Bozkurt-Yozgatli Tugce, Lun Ming Yin, Bengtsson Jesse D, Sezerman Ugur, Chinn Ivan K, Coban-Akdemir Zeynep, Carvalho Claudia M B
medRxiv. 2024 Oct 29:2024.10.28.24315942. doi: 10.1101/2024.10.28.24315942.
Inversions are known contributors to the pathogenesis of genetic diseases. Identifying inversions poses significant challenges, making it one of the most demanding structural variants (SVs) to detect and interpret. Recent advancements in sequencing technologies and the development of publicly available SV datasets have substantially enhanced our capability to explore inversions. However, a cross-comparison in those datasets remains unexplored. In this study, we reported a proband with familial hemophagocytic lymphohistiocytosis type-3 carrying c.1389+1G>A with NC_000017.11:75576992_75829587inv disrupting , an inversion present in 0.006345% of individuals in gnomAD(v4.0). Based on this result, we investigate the features of potentially pathogenic inversions in public datasets. 98.9% of inversions are rare in gnomAD, and they disrupt 5% of protein-coding genes associated with a phenotype in OMIM. We then conducted a comparative analysis of the datasets, including gnomAD, DGV, and 1KGP, and two recent studies from the Human Genome Structural Variation Consortium revealed common and dataset-specific inversion characteristics suggesting methodology detection biases. Next, we investigated the genetic features of inversions disrupting the protein-coding genes by classifying the intersections between them into three categories. We found that most of the protein-coding genes in OMIM disrupted by inversions are associated with autosomal recessive phenotypes regardless of categories supporting the hypothesis that inversions in trans with other variants are hidden causes of monogenic diseases. This effort aims to fill the gap in our understanding of the molecular characteristics of inversions with low frequency in the population and highlight the importance of identifying them in rare disease studies.

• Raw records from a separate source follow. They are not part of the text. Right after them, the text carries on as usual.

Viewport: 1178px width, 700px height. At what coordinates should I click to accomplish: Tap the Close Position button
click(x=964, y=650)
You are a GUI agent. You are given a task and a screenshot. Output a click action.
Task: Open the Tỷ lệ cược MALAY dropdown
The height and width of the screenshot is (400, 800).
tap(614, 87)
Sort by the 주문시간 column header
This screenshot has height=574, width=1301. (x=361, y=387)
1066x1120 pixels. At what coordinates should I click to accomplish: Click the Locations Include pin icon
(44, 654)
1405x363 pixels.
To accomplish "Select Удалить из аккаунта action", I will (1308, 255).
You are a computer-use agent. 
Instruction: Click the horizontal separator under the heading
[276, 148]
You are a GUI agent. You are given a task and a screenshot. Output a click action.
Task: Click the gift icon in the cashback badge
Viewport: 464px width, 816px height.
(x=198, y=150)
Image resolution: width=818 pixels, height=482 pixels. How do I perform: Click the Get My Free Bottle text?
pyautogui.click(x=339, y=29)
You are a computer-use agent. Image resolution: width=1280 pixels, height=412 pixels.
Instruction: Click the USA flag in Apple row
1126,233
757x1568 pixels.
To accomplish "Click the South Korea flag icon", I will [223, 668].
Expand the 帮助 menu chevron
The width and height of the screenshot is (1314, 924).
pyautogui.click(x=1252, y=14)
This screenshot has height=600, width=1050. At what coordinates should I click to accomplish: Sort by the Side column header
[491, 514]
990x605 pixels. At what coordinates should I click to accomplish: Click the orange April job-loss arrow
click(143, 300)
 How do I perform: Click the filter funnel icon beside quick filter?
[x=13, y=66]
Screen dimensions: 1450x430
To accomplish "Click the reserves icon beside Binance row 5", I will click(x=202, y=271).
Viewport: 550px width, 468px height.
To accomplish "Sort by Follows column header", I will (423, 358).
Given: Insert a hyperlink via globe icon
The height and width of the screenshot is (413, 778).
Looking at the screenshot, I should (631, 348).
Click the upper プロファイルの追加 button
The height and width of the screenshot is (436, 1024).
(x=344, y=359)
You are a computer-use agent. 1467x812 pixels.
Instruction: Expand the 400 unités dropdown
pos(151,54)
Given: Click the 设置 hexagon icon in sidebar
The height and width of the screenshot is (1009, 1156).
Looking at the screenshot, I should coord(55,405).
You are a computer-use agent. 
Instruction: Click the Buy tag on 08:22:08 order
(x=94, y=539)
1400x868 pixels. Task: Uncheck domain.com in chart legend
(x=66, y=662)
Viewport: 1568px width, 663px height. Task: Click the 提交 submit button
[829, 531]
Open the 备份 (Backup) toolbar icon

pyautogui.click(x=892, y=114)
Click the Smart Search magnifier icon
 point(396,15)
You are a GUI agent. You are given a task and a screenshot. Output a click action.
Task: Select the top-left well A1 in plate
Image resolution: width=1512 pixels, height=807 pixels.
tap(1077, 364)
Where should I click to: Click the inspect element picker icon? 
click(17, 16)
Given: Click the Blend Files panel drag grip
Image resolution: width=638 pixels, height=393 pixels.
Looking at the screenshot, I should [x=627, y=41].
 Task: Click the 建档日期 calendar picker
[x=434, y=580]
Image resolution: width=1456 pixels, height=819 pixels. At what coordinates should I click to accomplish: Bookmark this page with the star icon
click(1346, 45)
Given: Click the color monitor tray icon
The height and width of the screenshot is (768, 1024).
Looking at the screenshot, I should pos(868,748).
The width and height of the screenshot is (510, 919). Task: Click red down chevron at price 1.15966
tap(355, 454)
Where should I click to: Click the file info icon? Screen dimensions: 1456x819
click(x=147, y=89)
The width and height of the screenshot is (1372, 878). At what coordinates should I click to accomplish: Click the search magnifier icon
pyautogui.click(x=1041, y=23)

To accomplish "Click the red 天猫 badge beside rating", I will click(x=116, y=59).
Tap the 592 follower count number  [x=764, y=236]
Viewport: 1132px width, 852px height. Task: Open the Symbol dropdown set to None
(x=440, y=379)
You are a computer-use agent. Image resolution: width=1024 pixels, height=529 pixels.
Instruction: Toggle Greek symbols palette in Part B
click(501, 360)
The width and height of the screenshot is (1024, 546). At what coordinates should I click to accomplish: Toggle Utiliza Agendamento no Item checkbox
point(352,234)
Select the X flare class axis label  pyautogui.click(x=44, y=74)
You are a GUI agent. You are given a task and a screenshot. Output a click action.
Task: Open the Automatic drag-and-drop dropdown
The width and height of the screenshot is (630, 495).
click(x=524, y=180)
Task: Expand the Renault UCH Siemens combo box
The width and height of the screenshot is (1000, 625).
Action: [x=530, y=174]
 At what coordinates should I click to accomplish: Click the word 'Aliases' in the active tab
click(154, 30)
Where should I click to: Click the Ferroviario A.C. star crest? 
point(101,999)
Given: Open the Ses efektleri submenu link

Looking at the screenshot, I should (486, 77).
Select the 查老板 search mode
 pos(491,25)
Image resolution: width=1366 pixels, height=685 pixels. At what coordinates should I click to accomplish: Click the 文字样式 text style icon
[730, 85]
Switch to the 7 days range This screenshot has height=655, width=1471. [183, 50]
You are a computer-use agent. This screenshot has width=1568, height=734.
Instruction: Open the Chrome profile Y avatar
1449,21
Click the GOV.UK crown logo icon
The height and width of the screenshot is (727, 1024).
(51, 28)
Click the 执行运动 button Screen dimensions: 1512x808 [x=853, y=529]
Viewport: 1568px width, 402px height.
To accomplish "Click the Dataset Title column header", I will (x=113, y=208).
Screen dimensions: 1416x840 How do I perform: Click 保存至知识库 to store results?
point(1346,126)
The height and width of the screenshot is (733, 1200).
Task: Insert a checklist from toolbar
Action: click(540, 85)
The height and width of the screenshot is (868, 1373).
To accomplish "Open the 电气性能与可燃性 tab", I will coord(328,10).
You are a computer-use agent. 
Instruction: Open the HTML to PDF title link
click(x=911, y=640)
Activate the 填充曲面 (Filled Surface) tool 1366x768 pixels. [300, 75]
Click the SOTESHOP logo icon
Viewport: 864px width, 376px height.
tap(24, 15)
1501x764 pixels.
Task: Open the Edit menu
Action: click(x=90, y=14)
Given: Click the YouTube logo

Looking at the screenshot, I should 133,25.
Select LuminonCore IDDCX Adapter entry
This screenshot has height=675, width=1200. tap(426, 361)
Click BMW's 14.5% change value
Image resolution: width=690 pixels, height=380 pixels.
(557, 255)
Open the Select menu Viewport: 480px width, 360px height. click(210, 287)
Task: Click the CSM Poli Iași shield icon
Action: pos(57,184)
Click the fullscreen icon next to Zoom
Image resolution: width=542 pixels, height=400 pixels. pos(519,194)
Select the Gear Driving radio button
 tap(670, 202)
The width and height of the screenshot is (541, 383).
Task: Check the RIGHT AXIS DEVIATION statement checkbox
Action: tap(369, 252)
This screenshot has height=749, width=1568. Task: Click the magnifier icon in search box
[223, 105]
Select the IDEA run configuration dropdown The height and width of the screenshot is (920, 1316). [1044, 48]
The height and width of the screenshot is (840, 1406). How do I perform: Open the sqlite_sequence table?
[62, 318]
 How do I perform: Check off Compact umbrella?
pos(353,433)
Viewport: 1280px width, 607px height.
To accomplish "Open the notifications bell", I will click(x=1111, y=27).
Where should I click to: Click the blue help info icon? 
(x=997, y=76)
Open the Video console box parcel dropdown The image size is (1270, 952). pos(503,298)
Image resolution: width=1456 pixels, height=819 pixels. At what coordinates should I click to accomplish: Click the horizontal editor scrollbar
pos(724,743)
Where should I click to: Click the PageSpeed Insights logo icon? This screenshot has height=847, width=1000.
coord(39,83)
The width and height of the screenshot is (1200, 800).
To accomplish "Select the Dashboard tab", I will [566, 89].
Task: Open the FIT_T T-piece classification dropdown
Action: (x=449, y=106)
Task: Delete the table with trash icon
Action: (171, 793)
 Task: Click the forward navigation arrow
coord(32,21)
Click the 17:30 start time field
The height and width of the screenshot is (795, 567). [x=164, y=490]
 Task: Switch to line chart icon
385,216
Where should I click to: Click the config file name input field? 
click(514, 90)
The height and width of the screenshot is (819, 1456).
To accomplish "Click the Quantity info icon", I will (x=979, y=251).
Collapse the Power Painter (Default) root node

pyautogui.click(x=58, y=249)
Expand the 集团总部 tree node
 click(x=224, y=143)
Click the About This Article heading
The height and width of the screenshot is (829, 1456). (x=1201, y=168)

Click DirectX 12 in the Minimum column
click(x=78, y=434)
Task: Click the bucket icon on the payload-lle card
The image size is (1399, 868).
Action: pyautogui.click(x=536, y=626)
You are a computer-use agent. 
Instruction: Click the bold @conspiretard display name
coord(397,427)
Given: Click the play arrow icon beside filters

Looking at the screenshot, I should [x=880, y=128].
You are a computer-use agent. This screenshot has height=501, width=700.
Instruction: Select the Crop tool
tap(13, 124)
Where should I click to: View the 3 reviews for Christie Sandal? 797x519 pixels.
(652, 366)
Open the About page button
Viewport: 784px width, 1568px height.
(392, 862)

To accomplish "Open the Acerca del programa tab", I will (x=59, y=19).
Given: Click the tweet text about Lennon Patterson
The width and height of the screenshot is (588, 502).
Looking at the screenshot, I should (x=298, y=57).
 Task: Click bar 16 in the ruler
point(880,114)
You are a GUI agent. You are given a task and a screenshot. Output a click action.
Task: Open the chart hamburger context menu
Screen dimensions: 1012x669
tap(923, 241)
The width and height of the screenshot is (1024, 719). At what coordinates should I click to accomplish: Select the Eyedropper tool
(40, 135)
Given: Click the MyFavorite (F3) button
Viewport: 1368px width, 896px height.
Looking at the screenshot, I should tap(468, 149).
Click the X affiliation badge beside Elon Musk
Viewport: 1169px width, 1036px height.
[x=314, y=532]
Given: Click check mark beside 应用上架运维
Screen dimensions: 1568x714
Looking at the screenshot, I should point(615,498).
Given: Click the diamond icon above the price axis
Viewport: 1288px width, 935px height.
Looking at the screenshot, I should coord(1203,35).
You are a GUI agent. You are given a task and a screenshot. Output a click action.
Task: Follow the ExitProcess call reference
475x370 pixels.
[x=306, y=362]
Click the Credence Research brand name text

倒位是已知的导致遗传疾病发病机制的因素。识别倒位带来了重大挑战,使其成为最难检测和解释的结构变异(SVs)之一。测序技术的最新进展以及公开可用的SV数据集的开发极大地增强了我们探索倒位的能力。然而,这些数据集之间的交叉比较仍未得到探索。在本研究中,我们报告了一名患有3型家族性噬血细胞性淋巴组织细胞增生症的先证者,其携带c.1389+1G>A,NC_000017.11:75576992_75829587inv发生破坏,该倒位在gnomAD(v4.0)中0.006345%的个体中存在。基于这一结果,我们研究了公共数据集中潜在致病倒位的特征。98.9%的倒位在gnomAD中是罕见的,它们破坏了与OMIM中一种表型相关的5%的蛋白质编码基因。然后,我们对包括gnomAD、DGV和1KGP在内的数据集进行了比较分析,人类基因组结构变异联盟最近的两项研究揭示了常见的和特定于数据集的倒位特征,表明了方法检测偏差。接下来,我们通过将它们之间的交集分为三类来研究破坏蛋白质编码基因的倒位的遗传特征。我们发现,无论类别如何,OMIM中被倒位破坏的大多数蛋白质编码基因都与常染色体隐性表型相关,这支持了与其他变异处于反式的倒位是单基因疾病隐藏原因的假设。这项工作旨在填补我们对人群中低频倒位分子特征理解的空白,并强调在罕见病研究中识别它们的重要性。